Lecco, Bonaiti: "Nulla da perdere, a Catania per giocarci nostre possibilità"
Grandissima prestazione per il Lecco davanti al proprio pubblico: un pareggio per 0-0 contro il Catania che lascia tutto aperto in vista del ritorno di mercoledì. "Cosa ci siamo detti nello spogliatoio a fine gara e se prevale il rammarico per non aver vinto o la soddisfazione per lo 0-0? - a rispondere in sala stampa è il centrocampista Stefano Bonaiti - Il contesto è stato molto stimolante, bello e gratificante. Ci tenevamo a vincere stasera, però abbiamo fatto comunque un’ottima partita che ci dà tanta forza. Siamo consapevoli del valore del Catania e dello stadio in cui andremo a giocare, ma anche del nostro valore, che abbiamo dimostrato oggi. Il morale è ottimo. Non abbiamo nulla da perdere, quindi andremo a Catania a giocarci tutte le nostre possibilità".

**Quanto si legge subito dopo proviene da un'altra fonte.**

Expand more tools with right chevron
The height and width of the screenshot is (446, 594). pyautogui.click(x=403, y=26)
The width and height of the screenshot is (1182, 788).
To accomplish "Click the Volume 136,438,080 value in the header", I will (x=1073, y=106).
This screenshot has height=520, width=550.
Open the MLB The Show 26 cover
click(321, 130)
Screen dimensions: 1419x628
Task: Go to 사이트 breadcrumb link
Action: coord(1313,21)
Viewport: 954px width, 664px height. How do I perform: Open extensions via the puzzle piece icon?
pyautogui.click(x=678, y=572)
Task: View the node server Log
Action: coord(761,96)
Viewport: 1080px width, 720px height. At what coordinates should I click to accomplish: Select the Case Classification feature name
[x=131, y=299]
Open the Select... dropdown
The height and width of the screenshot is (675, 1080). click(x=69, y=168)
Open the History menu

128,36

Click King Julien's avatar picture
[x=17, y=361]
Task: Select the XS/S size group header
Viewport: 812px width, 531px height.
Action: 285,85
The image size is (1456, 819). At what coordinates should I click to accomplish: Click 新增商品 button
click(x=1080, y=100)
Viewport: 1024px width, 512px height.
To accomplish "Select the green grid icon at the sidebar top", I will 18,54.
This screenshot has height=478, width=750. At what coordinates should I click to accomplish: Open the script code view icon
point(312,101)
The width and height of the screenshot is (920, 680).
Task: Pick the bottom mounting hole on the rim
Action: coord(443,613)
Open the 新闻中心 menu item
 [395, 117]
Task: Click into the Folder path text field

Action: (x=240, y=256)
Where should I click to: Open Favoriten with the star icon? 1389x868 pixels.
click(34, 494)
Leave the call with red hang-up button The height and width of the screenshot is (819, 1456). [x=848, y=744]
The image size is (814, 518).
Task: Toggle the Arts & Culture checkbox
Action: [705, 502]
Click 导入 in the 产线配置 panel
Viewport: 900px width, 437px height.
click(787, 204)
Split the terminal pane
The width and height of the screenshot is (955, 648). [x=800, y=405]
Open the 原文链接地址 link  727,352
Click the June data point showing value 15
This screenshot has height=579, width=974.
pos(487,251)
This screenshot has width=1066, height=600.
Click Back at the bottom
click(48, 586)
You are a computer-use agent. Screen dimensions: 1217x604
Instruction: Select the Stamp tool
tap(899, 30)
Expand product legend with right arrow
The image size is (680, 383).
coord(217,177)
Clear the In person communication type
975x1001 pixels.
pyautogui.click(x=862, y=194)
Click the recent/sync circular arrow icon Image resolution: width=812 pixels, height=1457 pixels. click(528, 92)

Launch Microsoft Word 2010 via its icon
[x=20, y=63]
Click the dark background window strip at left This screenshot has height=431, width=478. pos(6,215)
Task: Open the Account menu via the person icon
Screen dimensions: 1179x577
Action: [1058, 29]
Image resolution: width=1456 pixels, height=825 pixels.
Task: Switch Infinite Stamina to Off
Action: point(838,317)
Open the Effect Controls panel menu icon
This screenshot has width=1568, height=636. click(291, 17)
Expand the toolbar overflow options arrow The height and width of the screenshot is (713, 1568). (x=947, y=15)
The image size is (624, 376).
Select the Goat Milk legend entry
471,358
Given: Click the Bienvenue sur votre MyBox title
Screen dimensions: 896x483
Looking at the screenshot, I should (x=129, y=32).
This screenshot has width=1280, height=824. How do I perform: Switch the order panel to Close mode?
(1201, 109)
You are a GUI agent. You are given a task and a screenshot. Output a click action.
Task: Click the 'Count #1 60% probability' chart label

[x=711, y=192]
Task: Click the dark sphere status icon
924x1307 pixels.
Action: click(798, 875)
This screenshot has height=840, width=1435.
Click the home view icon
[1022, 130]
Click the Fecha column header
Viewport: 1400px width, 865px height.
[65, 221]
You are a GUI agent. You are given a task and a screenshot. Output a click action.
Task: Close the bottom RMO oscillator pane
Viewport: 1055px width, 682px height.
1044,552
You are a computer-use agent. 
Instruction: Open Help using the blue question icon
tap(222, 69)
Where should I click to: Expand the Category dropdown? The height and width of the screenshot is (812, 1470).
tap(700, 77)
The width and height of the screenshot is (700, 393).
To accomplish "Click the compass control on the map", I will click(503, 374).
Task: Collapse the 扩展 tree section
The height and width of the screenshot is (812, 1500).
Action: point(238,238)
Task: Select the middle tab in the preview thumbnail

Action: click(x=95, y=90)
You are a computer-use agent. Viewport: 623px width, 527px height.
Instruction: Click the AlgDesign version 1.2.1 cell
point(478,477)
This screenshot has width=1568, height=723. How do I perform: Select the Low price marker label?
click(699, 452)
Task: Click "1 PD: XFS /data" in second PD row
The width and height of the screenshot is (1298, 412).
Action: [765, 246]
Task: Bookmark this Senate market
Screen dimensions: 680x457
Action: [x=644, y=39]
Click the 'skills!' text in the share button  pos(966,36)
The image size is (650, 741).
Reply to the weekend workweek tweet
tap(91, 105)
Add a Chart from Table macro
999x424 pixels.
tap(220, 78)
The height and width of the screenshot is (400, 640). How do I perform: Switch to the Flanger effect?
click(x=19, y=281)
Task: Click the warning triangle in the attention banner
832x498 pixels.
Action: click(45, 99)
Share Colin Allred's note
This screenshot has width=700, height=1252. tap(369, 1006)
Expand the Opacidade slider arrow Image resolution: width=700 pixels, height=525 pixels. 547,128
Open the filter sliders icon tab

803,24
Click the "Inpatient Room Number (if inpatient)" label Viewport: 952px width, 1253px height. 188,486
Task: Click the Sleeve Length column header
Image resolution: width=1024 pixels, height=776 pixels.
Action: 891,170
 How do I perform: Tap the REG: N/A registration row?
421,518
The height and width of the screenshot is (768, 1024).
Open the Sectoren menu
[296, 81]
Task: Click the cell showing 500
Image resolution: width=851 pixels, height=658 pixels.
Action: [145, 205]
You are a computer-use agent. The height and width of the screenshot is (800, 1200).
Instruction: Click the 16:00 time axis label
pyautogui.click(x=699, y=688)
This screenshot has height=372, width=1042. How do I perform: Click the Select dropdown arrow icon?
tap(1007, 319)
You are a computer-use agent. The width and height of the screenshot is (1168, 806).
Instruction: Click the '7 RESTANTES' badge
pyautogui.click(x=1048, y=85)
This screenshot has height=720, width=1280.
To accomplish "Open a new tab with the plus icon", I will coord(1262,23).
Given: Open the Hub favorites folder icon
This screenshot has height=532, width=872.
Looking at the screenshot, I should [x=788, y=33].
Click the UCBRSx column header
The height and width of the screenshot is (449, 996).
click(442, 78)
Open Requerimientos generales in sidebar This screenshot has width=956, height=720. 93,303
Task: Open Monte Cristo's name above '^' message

Questa partita dà la consapevolezza ai blucelesti di potersela giocare con tutti usando le proprie armi: "Se siamo arrivati fino a qui significa che anche noi abbiamo valori importanti, e ne siamo consapevoli. Noi abbiamo le nostre caratteristiche, il Catania le sue. Analizzeremo la partita di oggi, vedremo come possiamo fargli male e andremo a Catania consapevoli che, essendo 0-0, è diventata una gara secca in cui abbiamo un solo risultato a disposizione. Ci proveremo".
Il Catania si può spaventare solo facendogli gol, cosa che sembra banale ma è la più difficile: "Ci vuole forse un po’ più di precisione nell’ultimo passaggio e negli ultimi metri, un po’ più di incisività. Però il gol lo possiamo fare, di questo sono fermamente convinto. Un fattore fondamentale sarà quello emotivo: dovremo essere bravi a gestirlo nell’arco dei 90 minuti, perché il gol può arrivare anche al 95'. Stasera Sipos avrebbe potuto segnare, ma è un giocatore fondamentale per noi e non lo cambierei con nessun attaccante al mondo. Sono sicuro che farà ancora cose belle con questa maglia".
Bonaiti ha fatto tanto lavoro oscuro in difesa, davanti alla difesa, insieme a Mallamo e Zanellato: "Come dico sempre, quando vengo chiamato in causa cerco di dare il massimo. A volte si può fare una prestazione migliore, a volte meno. Stasera mi sono goduto il momento: sono arrivato fino a qui. Per me è un onore rappresentare la gente sugli spalti, perché tre anni fa ero in curva. Mi sono affidato a questo e ho dato l’anima, come hanno fatto tutti i miei compagni. Potevo gestire meglio la palla in qualche circostanza, ma sono contento della mia prestazione e prendo forza per il futuro".